Canada’s annual inflation rate cooled to 2.2% in October, helped by lower gasoline prices, easing food costs, and a slowdown in mortgage interest charges, according to data released by Statistics Canada on Monday. Analysts had expected a slightly larger decline to 2.1%. Excluding the impact of the government’s removal of the carbon levy on gasoline, annual CPI still rose 2.7%, down from 2.9% in September.
A sharper monthly decline in gasoline prices drove much of the easing, with fuel costs falling 9.4% year over year in October compared to a 4.1% drop in September. Food inflation also decelerated, rising 3.4% annually after climbing 4.0% the previous month, although grocery prices have now outpaced overall inflation for nine straight months.

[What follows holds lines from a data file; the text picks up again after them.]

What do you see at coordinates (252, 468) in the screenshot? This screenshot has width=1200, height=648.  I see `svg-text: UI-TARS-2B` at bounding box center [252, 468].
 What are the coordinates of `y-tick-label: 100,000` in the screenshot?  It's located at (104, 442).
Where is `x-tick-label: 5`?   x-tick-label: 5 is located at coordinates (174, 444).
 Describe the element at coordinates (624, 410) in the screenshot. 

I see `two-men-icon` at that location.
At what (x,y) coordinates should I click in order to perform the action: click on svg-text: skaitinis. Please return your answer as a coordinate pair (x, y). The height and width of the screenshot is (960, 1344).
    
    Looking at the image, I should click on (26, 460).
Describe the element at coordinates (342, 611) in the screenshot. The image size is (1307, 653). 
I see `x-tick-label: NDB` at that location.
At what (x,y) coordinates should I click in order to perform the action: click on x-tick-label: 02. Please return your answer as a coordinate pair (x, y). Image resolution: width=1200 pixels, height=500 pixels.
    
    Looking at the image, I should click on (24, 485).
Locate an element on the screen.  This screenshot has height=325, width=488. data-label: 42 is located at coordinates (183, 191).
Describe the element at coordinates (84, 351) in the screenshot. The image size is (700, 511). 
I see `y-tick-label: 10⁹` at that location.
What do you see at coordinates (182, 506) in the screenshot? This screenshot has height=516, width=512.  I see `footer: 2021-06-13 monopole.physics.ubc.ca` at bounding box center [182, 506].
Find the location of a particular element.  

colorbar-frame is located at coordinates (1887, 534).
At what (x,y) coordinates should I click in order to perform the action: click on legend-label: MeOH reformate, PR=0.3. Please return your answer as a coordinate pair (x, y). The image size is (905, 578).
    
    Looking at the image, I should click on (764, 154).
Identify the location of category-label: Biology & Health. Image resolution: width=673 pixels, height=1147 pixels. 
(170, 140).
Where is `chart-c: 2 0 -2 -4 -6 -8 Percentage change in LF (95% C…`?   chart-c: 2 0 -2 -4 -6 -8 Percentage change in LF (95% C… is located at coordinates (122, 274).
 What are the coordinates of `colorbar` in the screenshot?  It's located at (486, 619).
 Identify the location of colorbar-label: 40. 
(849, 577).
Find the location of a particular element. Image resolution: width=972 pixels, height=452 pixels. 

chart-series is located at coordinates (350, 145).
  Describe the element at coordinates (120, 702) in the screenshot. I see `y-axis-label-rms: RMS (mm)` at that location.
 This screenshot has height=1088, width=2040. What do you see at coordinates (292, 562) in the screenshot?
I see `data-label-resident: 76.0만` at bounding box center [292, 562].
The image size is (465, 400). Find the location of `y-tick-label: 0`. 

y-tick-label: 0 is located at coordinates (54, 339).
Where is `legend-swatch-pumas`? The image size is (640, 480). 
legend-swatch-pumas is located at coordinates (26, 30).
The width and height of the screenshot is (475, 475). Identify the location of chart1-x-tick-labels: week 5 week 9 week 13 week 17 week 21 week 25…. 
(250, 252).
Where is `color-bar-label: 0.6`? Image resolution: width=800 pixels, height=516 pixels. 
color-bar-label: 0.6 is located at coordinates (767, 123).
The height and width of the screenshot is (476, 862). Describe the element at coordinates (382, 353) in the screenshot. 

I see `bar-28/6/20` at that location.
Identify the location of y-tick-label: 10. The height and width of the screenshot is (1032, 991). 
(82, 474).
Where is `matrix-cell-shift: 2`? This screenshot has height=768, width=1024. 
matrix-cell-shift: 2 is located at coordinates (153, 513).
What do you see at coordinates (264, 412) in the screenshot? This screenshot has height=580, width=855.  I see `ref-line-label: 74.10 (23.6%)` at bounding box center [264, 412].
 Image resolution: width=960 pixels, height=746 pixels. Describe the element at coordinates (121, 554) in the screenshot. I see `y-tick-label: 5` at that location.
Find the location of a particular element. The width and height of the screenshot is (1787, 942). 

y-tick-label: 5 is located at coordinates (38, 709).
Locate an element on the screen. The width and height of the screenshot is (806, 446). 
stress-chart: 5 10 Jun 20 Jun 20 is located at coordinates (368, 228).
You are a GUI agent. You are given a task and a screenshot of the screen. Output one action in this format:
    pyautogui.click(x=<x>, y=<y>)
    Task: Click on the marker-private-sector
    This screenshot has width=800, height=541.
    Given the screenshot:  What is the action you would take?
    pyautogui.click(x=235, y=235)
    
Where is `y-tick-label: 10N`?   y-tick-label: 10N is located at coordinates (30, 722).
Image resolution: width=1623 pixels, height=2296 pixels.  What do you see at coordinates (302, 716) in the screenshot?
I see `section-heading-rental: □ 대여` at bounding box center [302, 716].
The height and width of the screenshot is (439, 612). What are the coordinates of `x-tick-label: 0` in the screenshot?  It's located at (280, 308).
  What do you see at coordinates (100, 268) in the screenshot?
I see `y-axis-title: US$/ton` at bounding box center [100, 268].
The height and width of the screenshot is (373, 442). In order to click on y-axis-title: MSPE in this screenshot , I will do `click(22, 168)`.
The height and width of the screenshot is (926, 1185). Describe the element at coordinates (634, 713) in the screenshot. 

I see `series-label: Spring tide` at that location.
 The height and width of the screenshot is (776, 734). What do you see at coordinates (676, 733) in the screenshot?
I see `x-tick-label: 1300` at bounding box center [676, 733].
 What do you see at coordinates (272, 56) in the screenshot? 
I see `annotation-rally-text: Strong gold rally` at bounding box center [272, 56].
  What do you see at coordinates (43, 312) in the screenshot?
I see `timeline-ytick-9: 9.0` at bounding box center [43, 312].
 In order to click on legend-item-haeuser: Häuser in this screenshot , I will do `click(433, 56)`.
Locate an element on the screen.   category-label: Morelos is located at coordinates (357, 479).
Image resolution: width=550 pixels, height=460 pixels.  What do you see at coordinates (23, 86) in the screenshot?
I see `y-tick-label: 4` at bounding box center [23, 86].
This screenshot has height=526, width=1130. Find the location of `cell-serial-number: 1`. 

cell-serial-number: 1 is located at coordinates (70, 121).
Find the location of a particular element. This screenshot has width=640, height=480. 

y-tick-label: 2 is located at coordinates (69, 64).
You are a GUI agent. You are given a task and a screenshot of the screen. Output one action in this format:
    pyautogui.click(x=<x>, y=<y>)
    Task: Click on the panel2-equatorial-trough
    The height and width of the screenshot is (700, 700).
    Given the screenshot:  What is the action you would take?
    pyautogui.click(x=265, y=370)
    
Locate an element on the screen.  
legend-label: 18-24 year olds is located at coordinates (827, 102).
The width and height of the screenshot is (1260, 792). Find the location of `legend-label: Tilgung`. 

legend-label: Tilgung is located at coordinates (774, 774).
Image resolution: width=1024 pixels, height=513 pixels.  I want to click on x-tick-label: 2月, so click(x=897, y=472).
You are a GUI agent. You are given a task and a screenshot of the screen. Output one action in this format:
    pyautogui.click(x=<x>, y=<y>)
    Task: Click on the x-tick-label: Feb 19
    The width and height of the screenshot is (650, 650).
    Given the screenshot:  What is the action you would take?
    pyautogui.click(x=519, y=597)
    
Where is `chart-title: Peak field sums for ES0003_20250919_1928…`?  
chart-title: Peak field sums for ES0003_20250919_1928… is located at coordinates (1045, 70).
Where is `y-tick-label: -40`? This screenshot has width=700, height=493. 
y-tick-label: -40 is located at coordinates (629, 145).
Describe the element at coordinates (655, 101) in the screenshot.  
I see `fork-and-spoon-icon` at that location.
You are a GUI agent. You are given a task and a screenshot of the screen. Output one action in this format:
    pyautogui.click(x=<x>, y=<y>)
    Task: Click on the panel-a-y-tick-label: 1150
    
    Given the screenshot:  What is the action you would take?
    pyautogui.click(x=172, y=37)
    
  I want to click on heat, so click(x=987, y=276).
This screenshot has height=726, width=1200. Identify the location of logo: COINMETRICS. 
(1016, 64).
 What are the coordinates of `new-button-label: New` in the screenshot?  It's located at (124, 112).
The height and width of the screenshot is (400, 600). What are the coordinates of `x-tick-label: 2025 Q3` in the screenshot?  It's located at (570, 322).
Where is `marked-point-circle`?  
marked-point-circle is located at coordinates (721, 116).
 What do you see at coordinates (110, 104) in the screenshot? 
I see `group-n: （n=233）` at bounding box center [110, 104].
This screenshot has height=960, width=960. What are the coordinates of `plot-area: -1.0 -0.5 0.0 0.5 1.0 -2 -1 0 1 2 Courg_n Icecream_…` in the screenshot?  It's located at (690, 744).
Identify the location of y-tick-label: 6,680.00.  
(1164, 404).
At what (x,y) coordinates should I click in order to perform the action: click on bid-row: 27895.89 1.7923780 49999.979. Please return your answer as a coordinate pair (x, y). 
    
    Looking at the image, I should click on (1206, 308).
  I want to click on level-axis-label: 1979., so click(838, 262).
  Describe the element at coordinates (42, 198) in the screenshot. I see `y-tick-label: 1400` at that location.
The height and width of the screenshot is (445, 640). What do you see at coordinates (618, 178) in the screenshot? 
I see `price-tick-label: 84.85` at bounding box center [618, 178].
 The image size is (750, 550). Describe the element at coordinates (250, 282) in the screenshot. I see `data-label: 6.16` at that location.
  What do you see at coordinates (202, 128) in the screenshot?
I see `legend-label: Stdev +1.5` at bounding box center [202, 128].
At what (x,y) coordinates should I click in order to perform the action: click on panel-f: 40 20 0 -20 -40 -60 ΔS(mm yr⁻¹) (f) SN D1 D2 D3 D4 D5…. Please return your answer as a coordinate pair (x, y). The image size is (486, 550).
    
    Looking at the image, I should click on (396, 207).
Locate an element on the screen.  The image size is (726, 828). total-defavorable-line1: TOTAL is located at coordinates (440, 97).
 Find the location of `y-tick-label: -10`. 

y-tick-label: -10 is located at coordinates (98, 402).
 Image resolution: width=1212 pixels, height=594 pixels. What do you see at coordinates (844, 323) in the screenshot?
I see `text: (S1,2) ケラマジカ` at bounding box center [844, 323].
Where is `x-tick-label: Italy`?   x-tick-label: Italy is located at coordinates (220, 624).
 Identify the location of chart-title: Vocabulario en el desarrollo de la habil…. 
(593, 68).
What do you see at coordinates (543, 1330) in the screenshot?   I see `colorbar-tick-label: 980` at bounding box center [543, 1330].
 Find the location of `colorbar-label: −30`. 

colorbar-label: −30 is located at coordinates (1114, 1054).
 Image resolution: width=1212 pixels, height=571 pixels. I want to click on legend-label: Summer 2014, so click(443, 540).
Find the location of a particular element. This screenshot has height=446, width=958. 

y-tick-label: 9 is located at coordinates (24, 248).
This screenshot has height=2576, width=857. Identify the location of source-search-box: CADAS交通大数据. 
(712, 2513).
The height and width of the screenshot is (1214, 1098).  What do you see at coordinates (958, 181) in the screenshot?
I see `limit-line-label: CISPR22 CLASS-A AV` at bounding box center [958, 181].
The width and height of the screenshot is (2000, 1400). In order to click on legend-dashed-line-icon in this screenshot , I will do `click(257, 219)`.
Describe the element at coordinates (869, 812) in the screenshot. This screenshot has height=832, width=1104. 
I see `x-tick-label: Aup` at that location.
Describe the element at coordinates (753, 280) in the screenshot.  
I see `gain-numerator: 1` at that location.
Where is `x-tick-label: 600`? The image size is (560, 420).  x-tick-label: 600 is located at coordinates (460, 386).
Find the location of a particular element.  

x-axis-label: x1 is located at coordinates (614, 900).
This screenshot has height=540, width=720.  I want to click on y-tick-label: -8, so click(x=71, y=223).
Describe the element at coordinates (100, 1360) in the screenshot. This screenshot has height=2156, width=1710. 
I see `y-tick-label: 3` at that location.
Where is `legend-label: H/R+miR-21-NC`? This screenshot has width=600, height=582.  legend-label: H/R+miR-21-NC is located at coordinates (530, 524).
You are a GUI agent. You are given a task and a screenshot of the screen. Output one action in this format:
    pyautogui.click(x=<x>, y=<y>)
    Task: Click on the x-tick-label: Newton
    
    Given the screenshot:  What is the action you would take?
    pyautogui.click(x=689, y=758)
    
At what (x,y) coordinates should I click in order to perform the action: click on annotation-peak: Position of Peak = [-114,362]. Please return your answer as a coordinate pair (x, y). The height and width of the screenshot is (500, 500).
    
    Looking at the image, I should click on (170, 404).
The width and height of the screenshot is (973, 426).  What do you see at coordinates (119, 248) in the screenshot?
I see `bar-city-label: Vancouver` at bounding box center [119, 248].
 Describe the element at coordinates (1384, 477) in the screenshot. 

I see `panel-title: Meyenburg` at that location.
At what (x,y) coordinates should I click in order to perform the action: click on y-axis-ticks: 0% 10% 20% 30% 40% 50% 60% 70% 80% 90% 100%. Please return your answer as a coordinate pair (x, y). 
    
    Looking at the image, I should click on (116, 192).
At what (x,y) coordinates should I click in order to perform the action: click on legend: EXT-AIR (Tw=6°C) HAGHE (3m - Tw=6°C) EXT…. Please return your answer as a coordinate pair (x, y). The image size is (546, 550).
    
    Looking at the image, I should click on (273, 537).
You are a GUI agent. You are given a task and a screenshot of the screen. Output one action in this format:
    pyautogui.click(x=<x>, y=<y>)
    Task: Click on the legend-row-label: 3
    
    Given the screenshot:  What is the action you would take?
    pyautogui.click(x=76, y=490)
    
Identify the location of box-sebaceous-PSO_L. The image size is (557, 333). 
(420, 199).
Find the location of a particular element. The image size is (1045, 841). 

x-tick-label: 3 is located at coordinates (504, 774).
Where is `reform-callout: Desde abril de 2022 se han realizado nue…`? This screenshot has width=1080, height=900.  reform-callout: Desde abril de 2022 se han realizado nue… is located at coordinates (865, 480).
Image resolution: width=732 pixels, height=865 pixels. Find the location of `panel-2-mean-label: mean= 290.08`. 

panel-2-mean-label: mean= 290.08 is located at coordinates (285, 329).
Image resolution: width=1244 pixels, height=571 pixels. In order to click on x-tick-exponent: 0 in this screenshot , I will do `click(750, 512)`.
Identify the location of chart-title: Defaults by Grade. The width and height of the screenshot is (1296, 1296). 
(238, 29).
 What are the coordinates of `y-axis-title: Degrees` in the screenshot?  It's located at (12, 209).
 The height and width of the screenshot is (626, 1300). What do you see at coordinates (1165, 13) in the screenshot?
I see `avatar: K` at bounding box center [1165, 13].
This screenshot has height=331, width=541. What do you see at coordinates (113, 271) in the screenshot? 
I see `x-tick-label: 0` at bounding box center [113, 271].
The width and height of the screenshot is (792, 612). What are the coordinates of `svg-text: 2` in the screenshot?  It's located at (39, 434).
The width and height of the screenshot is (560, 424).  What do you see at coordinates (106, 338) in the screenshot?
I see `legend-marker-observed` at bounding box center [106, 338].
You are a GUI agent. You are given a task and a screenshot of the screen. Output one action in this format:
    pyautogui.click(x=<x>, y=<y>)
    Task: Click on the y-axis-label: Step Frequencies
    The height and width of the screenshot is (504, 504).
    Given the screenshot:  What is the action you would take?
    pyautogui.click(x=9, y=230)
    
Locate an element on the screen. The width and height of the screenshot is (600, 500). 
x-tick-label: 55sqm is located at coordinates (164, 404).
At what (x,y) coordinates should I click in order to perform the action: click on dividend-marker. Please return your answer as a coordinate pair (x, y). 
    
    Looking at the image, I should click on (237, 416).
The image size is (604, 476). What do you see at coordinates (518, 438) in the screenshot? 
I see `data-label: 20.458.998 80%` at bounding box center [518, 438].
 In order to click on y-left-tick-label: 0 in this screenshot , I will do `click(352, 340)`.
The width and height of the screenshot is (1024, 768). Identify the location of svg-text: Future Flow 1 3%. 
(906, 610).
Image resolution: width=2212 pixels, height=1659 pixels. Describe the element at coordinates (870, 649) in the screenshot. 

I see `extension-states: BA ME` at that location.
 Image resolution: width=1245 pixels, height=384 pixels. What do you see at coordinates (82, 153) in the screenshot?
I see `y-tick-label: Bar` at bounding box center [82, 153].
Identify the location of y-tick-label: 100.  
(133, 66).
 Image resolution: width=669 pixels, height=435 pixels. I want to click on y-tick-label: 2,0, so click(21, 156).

Mortgage interest costs rose 2.9% annually — their first time below 3% in more than three years — while rent inflation accelerated above 5%.
Core inflation measures also showed signs of cooling. CPI-median eased to 2.9% from a revised 3.1% in September, while CPI-trim edged down to 3.0%. The inflation slowdown is expected to reinforce the Bank of Canada’s decision to pause rate cuts, keeping its policy rate at 2.25% next month. Following the data release, the Canadian dollar slipped slightly to 1.4030 against the U.S. dollar, and two-year government bond yields dipped 1.4 basis points to 2.437%.